Есть такое понятие: цепляет — не цепляет. Не цепляет.
Когда-то еще, давно, я вывел для себя определение, по которому человека можно отнести к старым. Старый человек тот, кто перестает воспринимать и начинает вспоминать. Что ж, судя по тому, чем я в данный момент занимаюсь, меня смело можно отнести к этой категории. С одной только оговоркой. Я помню, сколько грязи и непонимания лили на любимых моих Битлов двадцать лет назад старшие товарищи и граждане и как я отстаивал их со слезами на глазах и готов был биться до последнего. Недавно я видел девочку, грудью вставшую на защиту ее любимого «Ласкового мая», и вспомнил себя. Все, конечно, течет. Ничто не бывает вечным. Если только не забывать, что Битлы и «Ласковый май» стоят чуть-чуть на разных ступеньках. С точки зрения искусства, что ли. Или духа. Или я ошибаюсь?..
Март 1990
Довольно рано я начал жить один.
То есть сначала я жил вместе со своей бабушкой в крохотной однокомнатной квартирке на Комсомольском проспекте. За стеной, в нормальной квартире, жили родители с маленькой моей сестрой — мама каким-то образом все это устроила путем хитроумных обменов.
Бабушка умерла, и я остался в квартирке один. Кухня у меня отсутствовала, так как мама настаивала, чтобы ел я у них и по возможности на ее глазах, и из кухни получилась вторая, совсем уже малюсенькая комната.
У одной стены стояло пианино, а у другой — старая немецкая фисгармония, доставшаяся мне от уехавшего в Америку Фокина. Между инструментами оставалась узкая щель, в которую с трудом входил вращающийся табурет, и можно было, поворачиваясь на 180 градусов, играть то на одном, то на другом.
В другой комнате располагался маленький диванчик, у которого сбоку выдвигалась полочка, на нее клалась подушка со спинки того же диванчика, и он становился соизмеримым с человеческой длиной — на нем можно было спать. Правда, в этом случае в комнату было уже не войти, не выйти — полочка с подушкой перекрывала дверь.
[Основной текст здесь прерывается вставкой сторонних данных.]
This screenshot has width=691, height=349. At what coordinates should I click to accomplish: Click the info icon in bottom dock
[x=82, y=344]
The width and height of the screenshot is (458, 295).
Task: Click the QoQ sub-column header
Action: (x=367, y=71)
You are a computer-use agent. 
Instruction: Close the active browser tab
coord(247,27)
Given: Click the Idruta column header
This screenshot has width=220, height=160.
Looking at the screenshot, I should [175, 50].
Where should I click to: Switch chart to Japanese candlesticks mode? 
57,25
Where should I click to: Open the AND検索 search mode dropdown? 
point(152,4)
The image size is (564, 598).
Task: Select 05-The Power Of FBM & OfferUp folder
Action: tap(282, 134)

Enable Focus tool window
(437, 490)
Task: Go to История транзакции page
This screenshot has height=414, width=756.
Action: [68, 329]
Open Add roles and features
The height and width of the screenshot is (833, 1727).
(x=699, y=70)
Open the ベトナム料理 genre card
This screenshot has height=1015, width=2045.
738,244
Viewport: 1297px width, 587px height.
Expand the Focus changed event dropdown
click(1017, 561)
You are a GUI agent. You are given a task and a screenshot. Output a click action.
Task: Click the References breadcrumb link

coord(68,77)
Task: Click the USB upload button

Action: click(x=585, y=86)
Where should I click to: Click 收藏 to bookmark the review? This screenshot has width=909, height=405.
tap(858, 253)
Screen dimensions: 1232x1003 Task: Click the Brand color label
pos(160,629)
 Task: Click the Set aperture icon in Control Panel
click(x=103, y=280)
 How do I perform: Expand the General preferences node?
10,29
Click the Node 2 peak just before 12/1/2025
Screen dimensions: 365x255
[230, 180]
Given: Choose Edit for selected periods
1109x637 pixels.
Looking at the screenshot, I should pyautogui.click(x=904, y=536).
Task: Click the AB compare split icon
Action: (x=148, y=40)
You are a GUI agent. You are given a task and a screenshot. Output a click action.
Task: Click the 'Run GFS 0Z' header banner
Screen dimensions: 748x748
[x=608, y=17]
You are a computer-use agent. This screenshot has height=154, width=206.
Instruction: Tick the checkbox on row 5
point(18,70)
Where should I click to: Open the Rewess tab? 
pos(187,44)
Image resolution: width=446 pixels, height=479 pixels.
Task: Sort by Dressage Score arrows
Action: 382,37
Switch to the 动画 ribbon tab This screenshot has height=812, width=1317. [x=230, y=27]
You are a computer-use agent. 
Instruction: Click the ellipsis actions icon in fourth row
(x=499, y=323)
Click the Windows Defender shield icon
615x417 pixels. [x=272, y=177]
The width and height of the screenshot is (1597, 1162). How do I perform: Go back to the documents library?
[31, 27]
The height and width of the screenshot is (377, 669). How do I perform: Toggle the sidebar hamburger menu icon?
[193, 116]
Еще в комнате находилась радиола «Симфония» — шик начала семидесятых — две здоровенные колонки на рахитичных ножках, затянутые веселенькой желтой тканью, и между ними — длинный гроб с музыкой. «Симфония» осталась у меня от уехавшего в Америку Игоря Саульского.
(Отъезды, кстати, тогда были совсем не то, что сейчас. Человек уезжал на другую планету, и было совершенно ясно, что не увидимся мы уже никогда. К тому же любой отъезд рассматривался как акт безусловно антисоветский, поэтому до последней минуты о нем говорилось только шепотом или не говорилось вообще — из желания не навредить ближним. Да и себе: между прочим, советская власть неохотно расставалась со своими сыновьями, могла в последний момент передумать и не отпустить. Поэтому ходил человек как ни в чем не бывало, общался, шутил, только, может быть, иногда казалось — нервничает как-то, а потом вдруг приглашал тебя на проводы, и в квартире уже пусто, потому что продана и мебель и квартира, и в кармане у него билет на утренний самолет, и прощались навсегда, и все равно гуляли шепотом и все время выглядывали с балкона — не стоит ли у подъезда какая-нибудь черная «Волга».)